**TASK REQUIREMENTS:** Wherever "bottom" shows up in the records below, copy the whole line.

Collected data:
★ ★ ★ ★ ★ ★ ★

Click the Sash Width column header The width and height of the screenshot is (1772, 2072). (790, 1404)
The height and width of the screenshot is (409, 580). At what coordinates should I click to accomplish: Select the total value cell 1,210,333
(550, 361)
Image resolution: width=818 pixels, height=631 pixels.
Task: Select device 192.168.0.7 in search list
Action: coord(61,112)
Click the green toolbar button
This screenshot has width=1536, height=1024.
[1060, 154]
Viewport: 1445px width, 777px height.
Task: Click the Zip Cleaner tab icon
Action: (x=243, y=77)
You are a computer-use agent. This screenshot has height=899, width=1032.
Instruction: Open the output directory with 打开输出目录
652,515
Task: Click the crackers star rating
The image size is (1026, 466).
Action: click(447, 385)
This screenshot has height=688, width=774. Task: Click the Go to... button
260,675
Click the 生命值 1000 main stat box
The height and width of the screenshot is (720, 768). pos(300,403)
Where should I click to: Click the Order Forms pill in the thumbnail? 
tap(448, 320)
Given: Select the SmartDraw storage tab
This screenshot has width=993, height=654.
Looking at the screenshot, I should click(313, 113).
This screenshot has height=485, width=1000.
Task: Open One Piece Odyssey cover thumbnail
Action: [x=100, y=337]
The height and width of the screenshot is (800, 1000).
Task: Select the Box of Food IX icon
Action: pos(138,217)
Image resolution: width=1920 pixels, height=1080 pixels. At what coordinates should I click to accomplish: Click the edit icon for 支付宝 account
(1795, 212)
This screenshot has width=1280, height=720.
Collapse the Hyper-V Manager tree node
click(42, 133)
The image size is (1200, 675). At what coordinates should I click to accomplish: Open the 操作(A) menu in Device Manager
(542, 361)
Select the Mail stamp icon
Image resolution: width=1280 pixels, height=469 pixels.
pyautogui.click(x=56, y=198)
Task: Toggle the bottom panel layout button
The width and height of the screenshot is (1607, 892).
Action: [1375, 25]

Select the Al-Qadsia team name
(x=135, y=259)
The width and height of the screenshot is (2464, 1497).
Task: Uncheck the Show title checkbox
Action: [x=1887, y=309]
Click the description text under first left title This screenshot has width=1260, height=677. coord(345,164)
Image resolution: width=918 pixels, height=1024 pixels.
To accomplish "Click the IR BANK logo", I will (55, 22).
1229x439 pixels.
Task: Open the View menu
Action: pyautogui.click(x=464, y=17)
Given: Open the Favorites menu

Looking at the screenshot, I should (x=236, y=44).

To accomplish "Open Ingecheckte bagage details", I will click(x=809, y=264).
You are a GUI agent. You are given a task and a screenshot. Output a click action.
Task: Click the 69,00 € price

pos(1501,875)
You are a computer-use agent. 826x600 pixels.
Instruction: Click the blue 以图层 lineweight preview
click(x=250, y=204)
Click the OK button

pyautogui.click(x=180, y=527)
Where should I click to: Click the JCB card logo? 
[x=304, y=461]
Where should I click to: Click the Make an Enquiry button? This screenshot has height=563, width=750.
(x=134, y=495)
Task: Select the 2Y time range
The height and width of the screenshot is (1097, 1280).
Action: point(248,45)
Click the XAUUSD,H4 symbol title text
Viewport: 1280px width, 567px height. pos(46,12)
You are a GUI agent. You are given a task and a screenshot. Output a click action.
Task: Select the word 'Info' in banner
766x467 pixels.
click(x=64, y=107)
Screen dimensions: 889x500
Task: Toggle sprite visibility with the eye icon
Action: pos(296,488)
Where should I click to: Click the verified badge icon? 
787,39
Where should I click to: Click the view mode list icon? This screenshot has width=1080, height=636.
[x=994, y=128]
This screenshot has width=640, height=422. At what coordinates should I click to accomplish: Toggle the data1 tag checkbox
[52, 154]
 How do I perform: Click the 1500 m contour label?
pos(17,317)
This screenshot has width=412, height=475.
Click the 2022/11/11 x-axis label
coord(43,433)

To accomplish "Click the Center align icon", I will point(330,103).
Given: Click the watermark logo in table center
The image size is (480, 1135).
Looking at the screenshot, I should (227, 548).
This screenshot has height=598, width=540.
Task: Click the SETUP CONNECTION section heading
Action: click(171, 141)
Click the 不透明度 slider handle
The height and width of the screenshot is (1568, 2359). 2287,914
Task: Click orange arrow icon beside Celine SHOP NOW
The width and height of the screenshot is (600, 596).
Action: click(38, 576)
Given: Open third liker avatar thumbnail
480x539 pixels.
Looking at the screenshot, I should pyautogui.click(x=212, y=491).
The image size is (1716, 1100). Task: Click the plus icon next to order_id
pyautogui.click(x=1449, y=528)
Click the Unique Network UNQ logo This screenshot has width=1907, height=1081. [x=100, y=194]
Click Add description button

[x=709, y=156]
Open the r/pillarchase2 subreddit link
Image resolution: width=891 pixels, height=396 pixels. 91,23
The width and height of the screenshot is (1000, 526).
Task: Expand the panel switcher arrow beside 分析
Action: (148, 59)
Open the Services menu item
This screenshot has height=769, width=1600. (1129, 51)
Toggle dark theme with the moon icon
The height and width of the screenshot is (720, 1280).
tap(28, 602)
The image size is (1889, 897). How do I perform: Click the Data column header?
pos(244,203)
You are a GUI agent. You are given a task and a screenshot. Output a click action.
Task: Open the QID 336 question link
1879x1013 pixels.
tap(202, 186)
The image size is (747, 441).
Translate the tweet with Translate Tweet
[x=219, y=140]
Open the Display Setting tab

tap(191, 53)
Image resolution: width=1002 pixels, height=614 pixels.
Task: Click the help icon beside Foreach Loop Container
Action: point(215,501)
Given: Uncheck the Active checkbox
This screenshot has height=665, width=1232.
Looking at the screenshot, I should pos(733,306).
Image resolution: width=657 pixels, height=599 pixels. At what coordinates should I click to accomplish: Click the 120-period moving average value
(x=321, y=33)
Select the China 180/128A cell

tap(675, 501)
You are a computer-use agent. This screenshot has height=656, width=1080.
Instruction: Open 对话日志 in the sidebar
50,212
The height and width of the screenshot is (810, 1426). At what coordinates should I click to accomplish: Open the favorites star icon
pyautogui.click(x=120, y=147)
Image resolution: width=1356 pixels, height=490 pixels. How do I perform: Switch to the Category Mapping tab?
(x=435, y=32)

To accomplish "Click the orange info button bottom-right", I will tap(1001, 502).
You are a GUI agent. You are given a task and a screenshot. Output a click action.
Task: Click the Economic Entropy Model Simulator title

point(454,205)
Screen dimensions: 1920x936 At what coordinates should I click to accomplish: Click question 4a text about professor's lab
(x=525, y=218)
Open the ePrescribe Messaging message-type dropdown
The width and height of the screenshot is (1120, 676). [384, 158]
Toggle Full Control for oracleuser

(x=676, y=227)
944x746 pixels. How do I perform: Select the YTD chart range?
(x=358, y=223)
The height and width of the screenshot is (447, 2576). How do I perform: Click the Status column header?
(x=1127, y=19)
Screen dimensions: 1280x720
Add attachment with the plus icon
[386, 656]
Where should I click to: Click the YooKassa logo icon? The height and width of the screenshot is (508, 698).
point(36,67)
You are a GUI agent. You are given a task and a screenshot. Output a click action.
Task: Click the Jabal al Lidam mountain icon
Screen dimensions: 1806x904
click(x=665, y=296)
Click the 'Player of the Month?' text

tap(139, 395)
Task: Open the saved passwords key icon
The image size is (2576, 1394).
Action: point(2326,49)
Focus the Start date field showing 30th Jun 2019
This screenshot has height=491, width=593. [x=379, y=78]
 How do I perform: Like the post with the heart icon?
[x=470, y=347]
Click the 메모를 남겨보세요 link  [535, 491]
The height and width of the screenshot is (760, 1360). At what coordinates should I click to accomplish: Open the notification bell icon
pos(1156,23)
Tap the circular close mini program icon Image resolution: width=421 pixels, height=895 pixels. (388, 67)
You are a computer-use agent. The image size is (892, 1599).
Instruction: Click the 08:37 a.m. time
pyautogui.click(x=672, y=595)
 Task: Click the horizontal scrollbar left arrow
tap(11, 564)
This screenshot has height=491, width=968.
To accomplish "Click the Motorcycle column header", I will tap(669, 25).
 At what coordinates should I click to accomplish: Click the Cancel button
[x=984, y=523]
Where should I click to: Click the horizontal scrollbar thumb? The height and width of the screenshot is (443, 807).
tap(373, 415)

★ ★ ★ ★ ★ ★ ★

**EXERCISE SOLUTION:**
Task: Toggle the bottom panel layout button
To accomplish "Click the orange info button bottom-right", I will tap(1001, 502).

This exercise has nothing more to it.